My point is that Peter was sinning and Peter needed to repent of that sin. I believe he did so because if he would not repent of this sinful action and attitude this would call into question his salvation and Scripture never does this. Peter, throughout the record in the book of Acts and the New Testament was a noted leader in the church. Peter’s sin was real, extreme, and threatening both to himself and the unity of the early church but before we beat him up for his extraordinary sins, we need to remember that forms racial discrimination are common sins that everyone has to account for and repent of in life (cf. 1 Cor. 10:13). God’s word teaches that Christians will repent of their hatred (this kind and all kinds of hatred) and conversely that not repenting of this kind all kinds of hatred will call into question someone’s salvation. Someone claiming Christ who at the same time is a racist should always examine his conversion and likewise have no claim on the assurance of salvation.

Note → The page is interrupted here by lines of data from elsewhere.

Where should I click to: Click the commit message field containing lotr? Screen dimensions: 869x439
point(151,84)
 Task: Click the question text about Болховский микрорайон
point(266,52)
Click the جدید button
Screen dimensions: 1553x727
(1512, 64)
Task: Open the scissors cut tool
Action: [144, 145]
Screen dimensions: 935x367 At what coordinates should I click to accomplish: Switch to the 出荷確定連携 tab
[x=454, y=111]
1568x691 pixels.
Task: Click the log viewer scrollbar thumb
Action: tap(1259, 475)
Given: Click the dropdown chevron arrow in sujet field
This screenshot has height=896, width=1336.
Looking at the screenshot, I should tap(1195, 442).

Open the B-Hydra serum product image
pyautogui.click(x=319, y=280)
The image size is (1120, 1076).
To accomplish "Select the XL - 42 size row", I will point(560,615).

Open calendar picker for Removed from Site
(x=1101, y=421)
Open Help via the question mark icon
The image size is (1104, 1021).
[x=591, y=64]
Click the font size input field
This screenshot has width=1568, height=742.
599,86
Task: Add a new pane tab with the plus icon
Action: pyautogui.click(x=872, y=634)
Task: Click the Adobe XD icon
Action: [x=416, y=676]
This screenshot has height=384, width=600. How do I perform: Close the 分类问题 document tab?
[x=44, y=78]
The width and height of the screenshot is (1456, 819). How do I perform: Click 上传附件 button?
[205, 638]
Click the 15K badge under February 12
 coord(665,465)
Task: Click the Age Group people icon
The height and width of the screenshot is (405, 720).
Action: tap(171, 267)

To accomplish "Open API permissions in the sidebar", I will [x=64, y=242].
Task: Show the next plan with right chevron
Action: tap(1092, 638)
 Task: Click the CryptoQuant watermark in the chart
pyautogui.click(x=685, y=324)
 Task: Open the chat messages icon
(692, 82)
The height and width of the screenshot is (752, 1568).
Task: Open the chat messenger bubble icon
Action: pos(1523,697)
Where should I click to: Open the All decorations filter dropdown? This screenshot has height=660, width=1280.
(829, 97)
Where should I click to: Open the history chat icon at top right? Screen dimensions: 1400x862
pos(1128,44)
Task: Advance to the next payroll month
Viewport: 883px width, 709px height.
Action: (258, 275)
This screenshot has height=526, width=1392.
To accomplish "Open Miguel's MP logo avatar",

A broad survey of Scripture paints a picture of race as both beautiful and redemptive. Genesis 10 speaks of the trifurcation of the races under Shem Ham and Japheth. Remember after the world was drowned in a flood based on extreme sins, Noah and his family established God’s incredible reset for repopulating the world. So, chapter 10 has been called, the table of nations as the history’s catalog of how God spread people groups all around the world both geographically and ethnically. The repeated refrain, “From these the coastland peoples spread in their lands, each with his own language, by their clans, in their nations” (Gen. 10:5; cff. v. 20, v. 32). It is fascinating to read these broad and precise statements made in this chapter which capture how we all came to be where we are.

This brings up next chapter, Genesis 11 which accounts what we know as The Tower of Babel. At first read, it can be confusing as Moses (the author of Genesis) appears to be working in reverse order to prove a point. He writes chapter 10 as the effect and then writes chapter 11 as the cause. Doesn’t the Tower of Babel precede God separating the nations? Of course it does. Putting the effect before the cause has been compared to watching an old war movie (i.e. on say, WWI) where you see the effects of years and years of battle only to return (say, in the middle of the movie) to the original cause of the war. Thus chapter 11 being the Tower of Babel scene explains why God divided everyone in the world up geographically and racially. The whole earth in its pride said, “Come, let us build ourselves a city and a tower with its top in the heavens” (Gen. 11:4). Because of man’s attempt to be god-like, God scattered this one group into many people groups, creating nations. Chapter 11 is then juxtaposed with chapter 12 where God first promises Abram (later named Abraham) that through Abraham’s loins and by his example of faith he would bless all the families of the earth. We know from reading our New Testament that this promise (known as the Abrahamic covenant) is made possible only by

our Savior Jesus. His death and resurrection is what has brought salvation to all believers for all time and from every nation. Racing ahead to Matthew 28 we find the risen Christ commissioning his followers to carry out this mission of winning the nations to believe. The church accepted this mission as is depicted in Acts 2 at Pentecost where everyone heard this good news, gospel preached in their own language. The early church began with Jewish converts but what formerly had been a race barrier was now broken down as sin was defeated by Christ’s cross. Jesus bought us back making us all one in Christ and co-equal heirs. Though our oneness is true and real, the Gospel still celebrates the races in the glorious vision of heaven captured in Revelation 4 and 5. Every tribe, tongue, people, and nation worship Jesus as both Creator of all things and Savior of all who believe! So again, being a Christian and being a racist are truly incompatible. Loving every race with godly affection is the only possible posture and path for everyone who names the name of Christ.